→ Aim of the exercise
Copy out the material below verbatim, from its first line through the line containing "Expand the Справочники", including both ends.

→ Record extracts

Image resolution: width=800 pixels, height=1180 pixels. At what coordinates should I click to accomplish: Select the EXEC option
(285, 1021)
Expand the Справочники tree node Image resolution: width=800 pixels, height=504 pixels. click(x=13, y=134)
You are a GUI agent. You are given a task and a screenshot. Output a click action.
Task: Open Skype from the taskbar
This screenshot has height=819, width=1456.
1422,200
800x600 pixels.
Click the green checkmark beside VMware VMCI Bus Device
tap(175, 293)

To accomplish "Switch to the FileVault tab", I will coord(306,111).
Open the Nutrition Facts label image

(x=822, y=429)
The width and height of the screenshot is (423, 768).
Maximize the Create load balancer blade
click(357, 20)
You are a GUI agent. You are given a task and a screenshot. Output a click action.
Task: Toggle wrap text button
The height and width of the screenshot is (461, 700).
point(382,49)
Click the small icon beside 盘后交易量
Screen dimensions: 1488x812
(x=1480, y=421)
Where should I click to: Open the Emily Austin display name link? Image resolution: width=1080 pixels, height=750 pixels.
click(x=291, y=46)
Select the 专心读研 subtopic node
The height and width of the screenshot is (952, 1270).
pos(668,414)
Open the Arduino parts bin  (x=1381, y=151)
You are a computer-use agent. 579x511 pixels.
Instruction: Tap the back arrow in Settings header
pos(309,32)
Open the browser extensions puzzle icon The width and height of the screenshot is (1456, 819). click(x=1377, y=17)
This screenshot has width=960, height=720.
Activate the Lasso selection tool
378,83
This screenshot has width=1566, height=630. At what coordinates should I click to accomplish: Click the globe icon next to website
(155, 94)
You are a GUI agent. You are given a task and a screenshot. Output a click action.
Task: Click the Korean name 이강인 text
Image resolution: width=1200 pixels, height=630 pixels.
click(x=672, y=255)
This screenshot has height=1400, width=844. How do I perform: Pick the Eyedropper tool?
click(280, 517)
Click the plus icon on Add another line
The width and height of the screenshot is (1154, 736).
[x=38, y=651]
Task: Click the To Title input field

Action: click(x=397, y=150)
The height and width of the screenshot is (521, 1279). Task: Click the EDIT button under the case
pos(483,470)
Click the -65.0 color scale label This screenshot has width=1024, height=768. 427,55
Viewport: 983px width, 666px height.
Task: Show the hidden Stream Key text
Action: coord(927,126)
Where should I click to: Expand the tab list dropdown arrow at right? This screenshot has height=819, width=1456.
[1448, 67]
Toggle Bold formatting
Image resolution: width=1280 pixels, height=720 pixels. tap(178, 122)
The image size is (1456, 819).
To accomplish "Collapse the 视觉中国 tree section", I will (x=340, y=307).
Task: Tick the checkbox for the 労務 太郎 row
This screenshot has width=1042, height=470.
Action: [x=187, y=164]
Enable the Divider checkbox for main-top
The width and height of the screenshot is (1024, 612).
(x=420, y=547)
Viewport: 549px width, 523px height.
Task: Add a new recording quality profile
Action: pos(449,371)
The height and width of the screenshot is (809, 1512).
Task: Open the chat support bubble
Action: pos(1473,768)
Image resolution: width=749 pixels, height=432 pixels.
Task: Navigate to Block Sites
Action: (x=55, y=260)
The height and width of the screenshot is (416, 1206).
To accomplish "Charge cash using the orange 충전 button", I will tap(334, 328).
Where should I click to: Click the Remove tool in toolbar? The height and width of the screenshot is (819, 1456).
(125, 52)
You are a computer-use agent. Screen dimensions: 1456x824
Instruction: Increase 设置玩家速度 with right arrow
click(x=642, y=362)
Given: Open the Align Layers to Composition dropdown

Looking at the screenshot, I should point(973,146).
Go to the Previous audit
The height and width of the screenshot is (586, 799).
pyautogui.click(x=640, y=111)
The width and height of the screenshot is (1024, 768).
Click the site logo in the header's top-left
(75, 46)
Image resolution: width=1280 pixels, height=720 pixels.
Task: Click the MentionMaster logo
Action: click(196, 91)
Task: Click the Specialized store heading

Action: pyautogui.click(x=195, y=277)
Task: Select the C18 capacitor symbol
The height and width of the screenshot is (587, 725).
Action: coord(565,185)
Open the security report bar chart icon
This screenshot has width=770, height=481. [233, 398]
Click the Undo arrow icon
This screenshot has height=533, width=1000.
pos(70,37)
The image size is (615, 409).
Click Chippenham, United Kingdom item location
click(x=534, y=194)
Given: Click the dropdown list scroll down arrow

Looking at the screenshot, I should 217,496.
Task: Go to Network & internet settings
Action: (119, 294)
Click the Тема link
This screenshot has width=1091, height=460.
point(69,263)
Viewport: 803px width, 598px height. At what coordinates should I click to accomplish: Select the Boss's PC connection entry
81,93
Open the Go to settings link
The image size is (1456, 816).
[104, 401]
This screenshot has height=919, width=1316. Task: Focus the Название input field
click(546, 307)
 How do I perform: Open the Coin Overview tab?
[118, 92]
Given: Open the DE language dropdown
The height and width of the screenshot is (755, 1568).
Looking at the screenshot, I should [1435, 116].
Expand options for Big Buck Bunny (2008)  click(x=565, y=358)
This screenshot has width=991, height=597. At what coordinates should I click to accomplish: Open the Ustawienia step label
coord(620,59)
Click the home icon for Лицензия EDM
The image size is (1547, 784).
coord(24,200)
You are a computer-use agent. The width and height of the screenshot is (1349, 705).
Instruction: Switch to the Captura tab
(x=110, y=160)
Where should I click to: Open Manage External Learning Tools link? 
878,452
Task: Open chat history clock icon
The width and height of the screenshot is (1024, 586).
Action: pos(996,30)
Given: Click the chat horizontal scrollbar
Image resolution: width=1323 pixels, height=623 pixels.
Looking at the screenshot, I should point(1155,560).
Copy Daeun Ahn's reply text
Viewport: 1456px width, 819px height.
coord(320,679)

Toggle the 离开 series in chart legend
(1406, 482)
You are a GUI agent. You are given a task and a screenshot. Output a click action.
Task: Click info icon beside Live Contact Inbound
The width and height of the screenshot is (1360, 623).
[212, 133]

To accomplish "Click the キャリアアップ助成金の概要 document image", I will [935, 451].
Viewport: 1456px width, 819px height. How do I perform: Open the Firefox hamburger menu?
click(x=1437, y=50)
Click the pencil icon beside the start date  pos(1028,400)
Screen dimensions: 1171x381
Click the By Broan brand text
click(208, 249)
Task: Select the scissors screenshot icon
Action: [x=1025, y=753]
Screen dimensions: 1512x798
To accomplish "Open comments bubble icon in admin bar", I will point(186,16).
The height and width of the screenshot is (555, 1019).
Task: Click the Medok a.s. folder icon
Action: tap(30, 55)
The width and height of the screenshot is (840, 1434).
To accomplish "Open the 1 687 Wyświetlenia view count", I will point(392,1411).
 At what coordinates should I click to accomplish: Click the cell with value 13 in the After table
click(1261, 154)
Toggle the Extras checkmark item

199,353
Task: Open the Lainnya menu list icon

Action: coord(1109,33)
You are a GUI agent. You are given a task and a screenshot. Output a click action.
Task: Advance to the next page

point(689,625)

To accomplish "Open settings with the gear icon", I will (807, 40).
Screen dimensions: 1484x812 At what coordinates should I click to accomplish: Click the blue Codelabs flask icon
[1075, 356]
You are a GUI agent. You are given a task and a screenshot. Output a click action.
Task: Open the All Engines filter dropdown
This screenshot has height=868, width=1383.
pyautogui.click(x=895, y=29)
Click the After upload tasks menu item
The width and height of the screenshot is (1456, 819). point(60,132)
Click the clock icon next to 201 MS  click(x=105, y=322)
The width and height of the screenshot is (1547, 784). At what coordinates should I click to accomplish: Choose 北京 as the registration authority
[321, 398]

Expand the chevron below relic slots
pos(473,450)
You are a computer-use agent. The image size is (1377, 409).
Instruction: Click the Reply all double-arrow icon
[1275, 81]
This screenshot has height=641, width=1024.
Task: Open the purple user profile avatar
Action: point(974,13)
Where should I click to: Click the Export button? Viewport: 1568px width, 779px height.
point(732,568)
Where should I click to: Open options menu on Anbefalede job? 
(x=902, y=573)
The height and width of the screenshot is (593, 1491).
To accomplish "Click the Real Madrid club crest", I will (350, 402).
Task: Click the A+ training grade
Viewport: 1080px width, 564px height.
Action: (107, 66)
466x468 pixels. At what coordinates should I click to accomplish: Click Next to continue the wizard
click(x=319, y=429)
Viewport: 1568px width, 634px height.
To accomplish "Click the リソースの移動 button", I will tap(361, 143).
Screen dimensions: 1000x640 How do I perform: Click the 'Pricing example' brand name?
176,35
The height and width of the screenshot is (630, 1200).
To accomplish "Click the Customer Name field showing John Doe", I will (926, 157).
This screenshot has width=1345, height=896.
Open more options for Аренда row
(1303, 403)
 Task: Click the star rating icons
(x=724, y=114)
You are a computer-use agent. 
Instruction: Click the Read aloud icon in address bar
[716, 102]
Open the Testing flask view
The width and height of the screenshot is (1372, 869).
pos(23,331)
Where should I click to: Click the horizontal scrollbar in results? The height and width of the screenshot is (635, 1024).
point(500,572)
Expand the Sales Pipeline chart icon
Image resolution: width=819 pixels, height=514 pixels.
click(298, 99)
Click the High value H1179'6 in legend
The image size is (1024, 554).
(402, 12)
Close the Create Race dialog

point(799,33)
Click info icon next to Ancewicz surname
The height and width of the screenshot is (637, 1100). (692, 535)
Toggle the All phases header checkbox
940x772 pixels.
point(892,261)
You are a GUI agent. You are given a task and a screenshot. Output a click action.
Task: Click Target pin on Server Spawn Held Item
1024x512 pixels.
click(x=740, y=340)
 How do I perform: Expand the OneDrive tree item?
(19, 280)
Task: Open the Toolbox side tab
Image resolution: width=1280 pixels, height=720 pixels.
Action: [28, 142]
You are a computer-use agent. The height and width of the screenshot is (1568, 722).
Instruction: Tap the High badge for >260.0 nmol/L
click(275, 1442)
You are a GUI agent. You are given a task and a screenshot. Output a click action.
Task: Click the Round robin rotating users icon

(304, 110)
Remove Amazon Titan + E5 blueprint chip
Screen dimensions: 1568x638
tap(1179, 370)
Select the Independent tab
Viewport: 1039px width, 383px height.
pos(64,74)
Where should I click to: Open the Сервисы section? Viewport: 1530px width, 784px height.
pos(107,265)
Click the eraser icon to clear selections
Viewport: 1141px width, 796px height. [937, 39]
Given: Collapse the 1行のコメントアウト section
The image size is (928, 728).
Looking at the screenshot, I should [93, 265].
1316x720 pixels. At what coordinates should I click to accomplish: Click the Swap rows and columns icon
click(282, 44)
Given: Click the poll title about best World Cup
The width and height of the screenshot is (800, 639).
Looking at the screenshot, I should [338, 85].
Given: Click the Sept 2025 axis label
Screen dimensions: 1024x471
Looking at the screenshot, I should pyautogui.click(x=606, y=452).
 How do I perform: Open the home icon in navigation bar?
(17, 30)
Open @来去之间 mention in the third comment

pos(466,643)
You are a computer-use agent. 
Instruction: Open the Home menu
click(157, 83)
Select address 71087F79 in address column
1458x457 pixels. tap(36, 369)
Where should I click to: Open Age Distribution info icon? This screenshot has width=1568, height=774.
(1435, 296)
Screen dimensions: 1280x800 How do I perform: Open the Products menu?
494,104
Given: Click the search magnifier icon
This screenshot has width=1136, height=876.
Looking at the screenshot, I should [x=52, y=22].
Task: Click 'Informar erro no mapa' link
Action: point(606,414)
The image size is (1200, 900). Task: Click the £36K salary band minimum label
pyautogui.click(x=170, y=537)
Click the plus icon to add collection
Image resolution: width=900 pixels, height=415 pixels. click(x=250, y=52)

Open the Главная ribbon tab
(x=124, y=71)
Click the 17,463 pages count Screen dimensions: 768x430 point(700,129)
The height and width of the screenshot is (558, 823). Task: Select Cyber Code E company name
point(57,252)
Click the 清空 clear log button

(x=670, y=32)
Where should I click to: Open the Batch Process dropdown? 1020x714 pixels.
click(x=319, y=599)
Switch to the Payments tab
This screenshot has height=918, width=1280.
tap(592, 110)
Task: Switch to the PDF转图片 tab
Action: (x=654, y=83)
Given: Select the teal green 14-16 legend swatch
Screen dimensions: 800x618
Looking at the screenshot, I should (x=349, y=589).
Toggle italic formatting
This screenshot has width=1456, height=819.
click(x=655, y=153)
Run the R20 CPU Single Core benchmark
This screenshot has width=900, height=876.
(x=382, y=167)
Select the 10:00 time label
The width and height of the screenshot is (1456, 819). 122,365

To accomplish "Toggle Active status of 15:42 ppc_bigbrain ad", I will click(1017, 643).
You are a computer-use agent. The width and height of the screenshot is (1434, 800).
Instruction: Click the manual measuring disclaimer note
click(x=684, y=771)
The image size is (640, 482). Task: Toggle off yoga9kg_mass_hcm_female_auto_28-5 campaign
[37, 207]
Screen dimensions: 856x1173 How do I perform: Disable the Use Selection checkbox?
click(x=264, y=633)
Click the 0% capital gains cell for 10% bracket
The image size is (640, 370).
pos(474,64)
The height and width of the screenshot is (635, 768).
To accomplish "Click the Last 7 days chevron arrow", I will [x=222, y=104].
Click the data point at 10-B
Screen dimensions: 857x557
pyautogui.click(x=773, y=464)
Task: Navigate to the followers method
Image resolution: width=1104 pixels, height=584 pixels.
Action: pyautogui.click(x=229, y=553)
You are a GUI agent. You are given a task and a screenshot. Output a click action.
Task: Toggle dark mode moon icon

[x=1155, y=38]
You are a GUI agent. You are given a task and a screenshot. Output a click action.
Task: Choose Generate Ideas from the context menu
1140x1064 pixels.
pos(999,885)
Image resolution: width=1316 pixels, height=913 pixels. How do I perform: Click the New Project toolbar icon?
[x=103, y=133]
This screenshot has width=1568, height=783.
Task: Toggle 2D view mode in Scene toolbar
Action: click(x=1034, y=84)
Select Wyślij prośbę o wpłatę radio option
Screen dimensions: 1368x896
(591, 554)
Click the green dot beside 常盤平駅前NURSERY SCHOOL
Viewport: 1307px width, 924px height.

→ Full answer
Image resolution: width=800 pixels, height=1180 pixels. At what coordinates should I click to accomplish: Select the EXEC option
(285, 1021)
Expand the Справочники tree node Image resolution: width=800 pixels, height=504 pixels. click(x=13, y=134)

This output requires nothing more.